(原文节选):

---*---

题型: 签到

a, b, x = list(map(int, input().split()))

if min(a, b) + x > max(a, b):
    print ("YES")
else:
    print ("NO")

思路: 贪心

其实就3种情况

• 三数之和
• 两数之和 * 最大数
• 三数相乘

arr = list(map(int, input().split()))

arr.sort()
r1 = arr[0] + arr[1] + arr[2]
r2 = (arr[0] + arr[1]) * arr[2]
r3 = arr[0] * arr[1] * arr[2]

print (max(r1, r2, r3))

因为只有3个数，可以枚举操作顺序

• 第一个和第二个数先操作，然后和第三个操作
• 第二个和第三个数先操作，然后和第一个操作

a, b, c = list(map(int, input().split()))

v1 = max(a+b, a * b)
r1 = max(v1 + c, v1 * c)

v2 = max(b + c, b * c)
r2 = max(a + v2, a * v2)

---*---

(给定各行):
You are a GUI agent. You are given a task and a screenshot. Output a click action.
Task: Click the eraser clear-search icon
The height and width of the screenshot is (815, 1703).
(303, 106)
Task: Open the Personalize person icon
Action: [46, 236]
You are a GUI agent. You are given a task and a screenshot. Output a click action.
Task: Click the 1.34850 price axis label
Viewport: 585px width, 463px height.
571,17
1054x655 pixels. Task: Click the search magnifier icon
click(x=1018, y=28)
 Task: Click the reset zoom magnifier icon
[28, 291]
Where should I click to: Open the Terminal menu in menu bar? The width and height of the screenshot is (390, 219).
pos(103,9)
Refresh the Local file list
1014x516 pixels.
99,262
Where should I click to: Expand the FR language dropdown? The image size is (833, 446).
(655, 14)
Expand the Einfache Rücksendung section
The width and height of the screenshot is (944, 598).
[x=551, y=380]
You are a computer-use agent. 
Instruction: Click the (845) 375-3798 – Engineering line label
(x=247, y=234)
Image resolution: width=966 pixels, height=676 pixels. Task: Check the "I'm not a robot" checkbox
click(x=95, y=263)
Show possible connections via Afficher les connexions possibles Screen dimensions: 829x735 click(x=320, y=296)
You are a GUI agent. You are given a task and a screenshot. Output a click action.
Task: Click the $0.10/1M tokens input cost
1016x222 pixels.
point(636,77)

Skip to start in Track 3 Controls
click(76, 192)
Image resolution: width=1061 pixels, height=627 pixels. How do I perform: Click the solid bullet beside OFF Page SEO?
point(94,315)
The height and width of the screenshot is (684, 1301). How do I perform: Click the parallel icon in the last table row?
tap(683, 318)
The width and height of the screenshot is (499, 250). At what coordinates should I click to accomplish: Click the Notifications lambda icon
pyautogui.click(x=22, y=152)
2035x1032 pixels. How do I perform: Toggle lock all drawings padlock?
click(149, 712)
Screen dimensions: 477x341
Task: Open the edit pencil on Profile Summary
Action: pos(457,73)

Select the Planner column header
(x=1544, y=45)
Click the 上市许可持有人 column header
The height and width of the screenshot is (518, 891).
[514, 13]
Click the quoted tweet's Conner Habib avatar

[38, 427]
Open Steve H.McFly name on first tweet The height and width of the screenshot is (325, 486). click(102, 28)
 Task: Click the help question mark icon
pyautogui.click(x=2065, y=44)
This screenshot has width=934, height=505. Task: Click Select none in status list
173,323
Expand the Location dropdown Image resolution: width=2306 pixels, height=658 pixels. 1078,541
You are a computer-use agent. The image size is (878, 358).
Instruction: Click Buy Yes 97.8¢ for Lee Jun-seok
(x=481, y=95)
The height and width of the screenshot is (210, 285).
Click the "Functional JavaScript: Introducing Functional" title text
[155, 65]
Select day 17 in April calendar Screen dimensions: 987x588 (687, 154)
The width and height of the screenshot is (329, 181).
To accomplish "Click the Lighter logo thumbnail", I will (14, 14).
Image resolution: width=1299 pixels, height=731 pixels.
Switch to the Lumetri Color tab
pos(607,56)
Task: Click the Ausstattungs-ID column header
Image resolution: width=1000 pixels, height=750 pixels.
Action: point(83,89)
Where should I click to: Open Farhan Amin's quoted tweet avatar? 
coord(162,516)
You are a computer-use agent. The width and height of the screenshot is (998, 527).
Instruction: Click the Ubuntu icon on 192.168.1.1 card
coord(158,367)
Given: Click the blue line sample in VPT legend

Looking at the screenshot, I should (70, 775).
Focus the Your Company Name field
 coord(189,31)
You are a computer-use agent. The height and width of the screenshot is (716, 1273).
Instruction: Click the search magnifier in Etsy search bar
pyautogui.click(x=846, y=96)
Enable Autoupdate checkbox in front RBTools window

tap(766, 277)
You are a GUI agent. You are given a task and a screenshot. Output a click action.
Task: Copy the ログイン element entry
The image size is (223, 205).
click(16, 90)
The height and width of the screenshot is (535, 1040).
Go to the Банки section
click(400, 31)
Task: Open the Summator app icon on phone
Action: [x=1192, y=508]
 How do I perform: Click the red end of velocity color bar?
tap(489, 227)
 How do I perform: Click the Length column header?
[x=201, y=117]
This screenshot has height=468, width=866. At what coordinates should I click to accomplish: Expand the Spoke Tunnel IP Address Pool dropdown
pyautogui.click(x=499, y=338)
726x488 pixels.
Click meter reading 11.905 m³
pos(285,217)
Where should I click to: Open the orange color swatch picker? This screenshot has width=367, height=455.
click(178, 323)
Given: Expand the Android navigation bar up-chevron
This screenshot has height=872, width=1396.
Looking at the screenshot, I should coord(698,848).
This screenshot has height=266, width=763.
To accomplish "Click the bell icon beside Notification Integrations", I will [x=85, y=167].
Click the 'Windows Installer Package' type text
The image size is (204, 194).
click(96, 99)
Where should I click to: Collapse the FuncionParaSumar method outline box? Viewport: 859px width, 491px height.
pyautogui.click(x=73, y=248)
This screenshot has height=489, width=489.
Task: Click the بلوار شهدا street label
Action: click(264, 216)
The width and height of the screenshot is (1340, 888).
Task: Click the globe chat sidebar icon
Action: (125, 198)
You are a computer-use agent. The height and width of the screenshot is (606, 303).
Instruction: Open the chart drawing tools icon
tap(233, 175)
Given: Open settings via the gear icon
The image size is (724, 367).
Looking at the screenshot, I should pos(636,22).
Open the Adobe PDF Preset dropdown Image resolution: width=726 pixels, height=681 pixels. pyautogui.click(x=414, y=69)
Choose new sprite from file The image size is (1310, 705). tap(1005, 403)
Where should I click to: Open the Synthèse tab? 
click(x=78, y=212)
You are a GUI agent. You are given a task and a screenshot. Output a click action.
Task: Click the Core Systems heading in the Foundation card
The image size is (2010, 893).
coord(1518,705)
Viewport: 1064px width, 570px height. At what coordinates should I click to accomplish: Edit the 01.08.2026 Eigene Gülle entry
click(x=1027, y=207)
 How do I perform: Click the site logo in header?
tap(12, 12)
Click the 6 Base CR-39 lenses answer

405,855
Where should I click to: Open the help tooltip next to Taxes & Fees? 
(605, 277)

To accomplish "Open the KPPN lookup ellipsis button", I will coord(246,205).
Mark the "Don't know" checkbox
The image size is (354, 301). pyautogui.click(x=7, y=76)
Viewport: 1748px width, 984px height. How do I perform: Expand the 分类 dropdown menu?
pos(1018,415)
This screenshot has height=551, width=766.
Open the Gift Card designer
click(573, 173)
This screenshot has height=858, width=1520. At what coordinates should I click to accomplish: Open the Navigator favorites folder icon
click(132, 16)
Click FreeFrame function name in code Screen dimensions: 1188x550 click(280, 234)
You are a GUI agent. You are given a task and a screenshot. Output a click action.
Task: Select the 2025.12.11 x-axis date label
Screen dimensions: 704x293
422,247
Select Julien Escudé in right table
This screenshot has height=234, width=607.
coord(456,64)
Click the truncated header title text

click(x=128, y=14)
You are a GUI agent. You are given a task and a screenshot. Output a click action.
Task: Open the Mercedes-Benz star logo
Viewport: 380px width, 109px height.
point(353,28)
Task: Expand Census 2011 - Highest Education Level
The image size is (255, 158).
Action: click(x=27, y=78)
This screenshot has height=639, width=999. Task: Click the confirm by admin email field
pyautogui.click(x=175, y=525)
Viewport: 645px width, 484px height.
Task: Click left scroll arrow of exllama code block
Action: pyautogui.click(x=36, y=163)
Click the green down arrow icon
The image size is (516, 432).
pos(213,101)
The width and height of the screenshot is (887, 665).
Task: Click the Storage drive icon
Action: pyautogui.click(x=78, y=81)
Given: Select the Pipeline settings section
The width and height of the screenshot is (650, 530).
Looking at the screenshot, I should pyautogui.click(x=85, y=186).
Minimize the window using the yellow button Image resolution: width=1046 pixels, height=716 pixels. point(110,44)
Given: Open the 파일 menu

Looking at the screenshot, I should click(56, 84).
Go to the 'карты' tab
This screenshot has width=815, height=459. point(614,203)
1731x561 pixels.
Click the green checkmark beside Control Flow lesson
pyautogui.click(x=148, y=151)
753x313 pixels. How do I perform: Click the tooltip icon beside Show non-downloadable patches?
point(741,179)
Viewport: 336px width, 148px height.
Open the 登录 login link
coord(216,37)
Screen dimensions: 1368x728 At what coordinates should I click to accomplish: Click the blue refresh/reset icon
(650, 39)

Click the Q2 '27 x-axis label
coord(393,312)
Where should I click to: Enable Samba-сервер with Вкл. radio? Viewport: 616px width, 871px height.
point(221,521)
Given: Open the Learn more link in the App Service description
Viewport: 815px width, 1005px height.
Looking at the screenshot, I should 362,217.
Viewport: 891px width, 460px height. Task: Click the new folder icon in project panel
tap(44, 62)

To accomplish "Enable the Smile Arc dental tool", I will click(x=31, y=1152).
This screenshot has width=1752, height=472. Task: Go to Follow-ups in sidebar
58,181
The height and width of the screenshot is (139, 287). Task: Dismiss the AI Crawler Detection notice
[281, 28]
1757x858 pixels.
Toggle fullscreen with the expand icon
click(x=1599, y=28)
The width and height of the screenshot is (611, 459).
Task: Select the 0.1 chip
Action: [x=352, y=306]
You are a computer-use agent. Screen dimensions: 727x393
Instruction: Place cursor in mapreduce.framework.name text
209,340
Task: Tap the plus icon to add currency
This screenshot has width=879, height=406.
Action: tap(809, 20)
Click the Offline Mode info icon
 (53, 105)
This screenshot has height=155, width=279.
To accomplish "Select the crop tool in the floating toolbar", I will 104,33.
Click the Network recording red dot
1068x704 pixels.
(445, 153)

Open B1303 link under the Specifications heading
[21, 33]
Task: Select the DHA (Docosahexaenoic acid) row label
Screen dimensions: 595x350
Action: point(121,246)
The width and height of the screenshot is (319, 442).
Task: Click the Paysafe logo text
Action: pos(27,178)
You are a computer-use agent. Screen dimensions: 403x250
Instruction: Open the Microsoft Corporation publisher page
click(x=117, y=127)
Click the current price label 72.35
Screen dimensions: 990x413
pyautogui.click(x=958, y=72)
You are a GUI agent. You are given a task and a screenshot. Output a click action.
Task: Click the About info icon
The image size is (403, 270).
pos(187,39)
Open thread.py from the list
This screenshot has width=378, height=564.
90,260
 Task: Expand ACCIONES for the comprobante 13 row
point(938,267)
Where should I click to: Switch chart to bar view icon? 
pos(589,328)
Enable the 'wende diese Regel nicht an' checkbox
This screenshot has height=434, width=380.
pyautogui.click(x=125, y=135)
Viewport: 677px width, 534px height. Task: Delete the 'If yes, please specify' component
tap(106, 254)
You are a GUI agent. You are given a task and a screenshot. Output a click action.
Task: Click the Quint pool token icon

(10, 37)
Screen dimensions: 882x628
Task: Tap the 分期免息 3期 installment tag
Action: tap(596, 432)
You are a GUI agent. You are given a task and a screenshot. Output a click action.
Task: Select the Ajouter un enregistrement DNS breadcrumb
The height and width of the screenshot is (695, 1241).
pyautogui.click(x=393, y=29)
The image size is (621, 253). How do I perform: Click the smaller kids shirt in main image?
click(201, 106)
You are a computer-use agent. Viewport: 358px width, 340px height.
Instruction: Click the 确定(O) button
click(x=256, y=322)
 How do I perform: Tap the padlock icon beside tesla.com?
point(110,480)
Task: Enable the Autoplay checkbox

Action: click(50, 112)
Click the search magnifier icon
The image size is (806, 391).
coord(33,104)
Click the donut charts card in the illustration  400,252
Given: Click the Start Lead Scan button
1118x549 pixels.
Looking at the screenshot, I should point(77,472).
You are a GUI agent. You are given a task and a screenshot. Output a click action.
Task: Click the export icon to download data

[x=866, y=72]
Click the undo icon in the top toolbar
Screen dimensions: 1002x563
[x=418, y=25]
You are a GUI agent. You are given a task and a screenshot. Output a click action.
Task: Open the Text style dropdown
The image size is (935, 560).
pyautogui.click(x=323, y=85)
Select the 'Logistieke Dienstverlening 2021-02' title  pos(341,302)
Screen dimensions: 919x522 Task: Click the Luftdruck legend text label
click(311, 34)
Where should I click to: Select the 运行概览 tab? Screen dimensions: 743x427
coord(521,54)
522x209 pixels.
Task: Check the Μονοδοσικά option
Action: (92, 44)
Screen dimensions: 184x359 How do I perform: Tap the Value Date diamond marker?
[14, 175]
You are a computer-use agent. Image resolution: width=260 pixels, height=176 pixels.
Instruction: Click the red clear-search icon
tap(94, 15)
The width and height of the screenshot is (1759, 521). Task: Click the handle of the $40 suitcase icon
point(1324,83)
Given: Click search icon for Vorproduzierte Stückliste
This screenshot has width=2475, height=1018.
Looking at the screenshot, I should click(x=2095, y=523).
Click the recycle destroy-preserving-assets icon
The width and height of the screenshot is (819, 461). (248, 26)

---*---

(待完成任务):
(1) 根据这篇题解回答：
(a) 第一段代码在条件成立时输出什么？
(b) "思路"后面写的是什么方法？
(c) "因为只有3个数"这句说可以枚举什么？
(2) 请从这篇题解停下的地方接着往下写。

(答案列表):
(1)
(a) YES
(b) 贪心
(c) 操作顺序

(2)
print (max(r1, r2))

思路: 解方程

其实就是一元二次解方程

先要判定是否存在解

需要保证

$$b^2-4ac\ge 0$$

难点在于转化为整数形态

可以从整除关系出发，即每个解$x_1,x_2$的最简分母出发$d_1,d_2$，通过gcd演化得到

需要保证 $d1\ast d2|a$, 即d1*d2被a整除，就有整数解

t = int(input())

from math import gcd, sqrt

def solve():
    a, b, c = list(map(int, input().split()))
    # c = b1 * b2
    # b = a1 * b2 + a2 * b1
    # a = a1 * a2
    
    # -b +- sqrt(b^2 - 4ac)  / 2a
    if a == 0:
        return "%d %d %d %d" % (b, c, 0, 1)
    
    if b * b - 4 * a * c < 0:
        return "NO"
    z = b * b - 4 * a * c
    zr = int(sqrt(z))
    if zr * zr != z:
        return "NO"
    
    g1 = gcd(abs(-b + zr), abs(2 * a))
    g2 = gcd(abs(-b - zr), abs(2 * a))
    
    l1 = abs(2 * a) // g1
    l2 = abs(2 * a) // g2
    if abs(a) % (l1 * l2) != 0:
        return ("NO")
    
    x1 = (-b + zr) * l1 // (2 * a)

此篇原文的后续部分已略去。